Autolux Transit Transit

(TBD Records) Rating - 8/10

Famed as scrupulous constructors, Los Angeles trio Autolux take their time to create a distinctive voice without any impulse of current trends. Their debut, 2004’s Future Perfect, came out of nowhere when rock music was still establishing itself as a trusted commodity to conventional ears.  At a time when post-punk became fashionable to radio airwaves and garage rock revivalists were beginning to spread like wildfire, Autolux’s indifferent noise-pop proved to be a refreshing concoction of loud instrumentation and soft toned susceptibility. They were also heavily misconstrued as knock-off shoegazers, trespassing on an untouched, “Eden-like” myriad of distortion that many believed should’ve stayed dormant for their own sake.

Six years later, Autolux aren’t basing their sophomore release for the mercy of anyone. Transit Transit justly follows the digitalized distortion their debut paved, keeping a decidedly drab mood that permeates throughout the entire production. This works to their favor; Autolux are one of the few bands that can recreate such bleak tones with character. Lead off track Transit Transit works against their expended high-handed posture, combining loop samples, faint piano chords, and even some trumpets amidst some mumbling moans. High Chair also swerves from their sonic foundation, basing a complete song off percussion and minimal arrangements – it combines some drum machine processing, scant tom skin thumps, and heavy yet hollow bass notes  (courtesy of Eugene Goreshter’s monstrous bass work) to create an entirely monochromatic allure. The Bouncing Wall elegantly waltzes akin to how a doo-wop would sound inside an indeterminate purgatory of parading drumbeats, circling feedback pedaling, and droning keyboard flourishes.

Transit Transit doesn’t diverge from the cryptic, hard-rock posing Autolux manages to do so well, either. Though they refrain from making their most accessible songs even less pop oriented, the anticipating build-ups and chord changes in Supertoys should be ready made for KROQ circa early 90’s. And even if Audience No.2 unabashedly resembles Turnstile Blues (it has been doing the rounds for over two years), Carla Azar’s Can-inspired drum fills save Greg Edwards’ cacophonous, autopilot distortions. Fortunately, they depart from the green zone with Census, a no wave inspired wash of swirling guitars and light harmonies that holds more muscle than Future Perfect’s occasionally middling use of ambience.

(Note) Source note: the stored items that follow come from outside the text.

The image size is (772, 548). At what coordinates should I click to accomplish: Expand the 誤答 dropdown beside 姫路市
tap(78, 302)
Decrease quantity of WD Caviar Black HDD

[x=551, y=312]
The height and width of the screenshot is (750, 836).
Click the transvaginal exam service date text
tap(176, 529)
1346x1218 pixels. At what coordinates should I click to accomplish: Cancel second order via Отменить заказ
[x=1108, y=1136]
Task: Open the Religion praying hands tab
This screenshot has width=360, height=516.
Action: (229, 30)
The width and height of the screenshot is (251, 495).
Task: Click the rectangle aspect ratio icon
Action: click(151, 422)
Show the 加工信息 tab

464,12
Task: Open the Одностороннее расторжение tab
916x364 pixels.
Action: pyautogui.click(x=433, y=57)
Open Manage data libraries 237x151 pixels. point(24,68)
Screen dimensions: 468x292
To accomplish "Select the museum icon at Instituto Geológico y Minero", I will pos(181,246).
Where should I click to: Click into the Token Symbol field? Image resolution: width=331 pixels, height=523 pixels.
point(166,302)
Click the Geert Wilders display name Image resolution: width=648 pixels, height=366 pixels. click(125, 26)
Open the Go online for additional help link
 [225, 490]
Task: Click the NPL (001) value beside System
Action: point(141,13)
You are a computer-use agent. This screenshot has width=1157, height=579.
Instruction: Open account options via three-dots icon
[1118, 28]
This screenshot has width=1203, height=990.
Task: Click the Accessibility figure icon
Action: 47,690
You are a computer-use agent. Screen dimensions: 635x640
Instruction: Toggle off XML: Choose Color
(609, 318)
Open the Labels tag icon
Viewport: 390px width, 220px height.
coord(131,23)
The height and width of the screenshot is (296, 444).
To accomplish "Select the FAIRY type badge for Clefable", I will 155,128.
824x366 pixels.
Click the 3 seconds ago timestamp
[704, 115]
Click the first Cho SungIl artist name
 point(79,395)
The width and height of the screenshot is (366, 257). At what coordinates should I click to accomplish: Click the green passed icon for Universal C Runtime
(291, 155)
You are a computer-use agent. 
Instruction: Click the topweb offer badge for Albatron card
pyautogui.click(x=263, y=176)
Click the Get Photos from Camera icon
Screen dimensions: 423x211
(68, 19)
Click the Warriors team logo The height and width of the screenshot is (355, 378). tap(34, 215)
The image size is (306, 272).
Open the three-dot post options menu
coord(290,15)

In order to establish continuity, Transit Transit doesn’t draw a radical distinction from Autolux’s avant-leaning art rock. What they do alter, almost to a dramatic effect, is their willingness to dour many melodic opportunities with heavy, hammering instrumentation. For such a lean lineup, they finely execute a mighty feast of piercing arrangements with the occasional delicate undertones, whether it’s Azra’s vocals or the light xylophone/glockenspiel appearances scattered throughout.  Coming from three fervent musicians giving it their all, Transit Transit’s ominous imagery really shines through as a collaborative effort. It really proves that patience is the best virtue.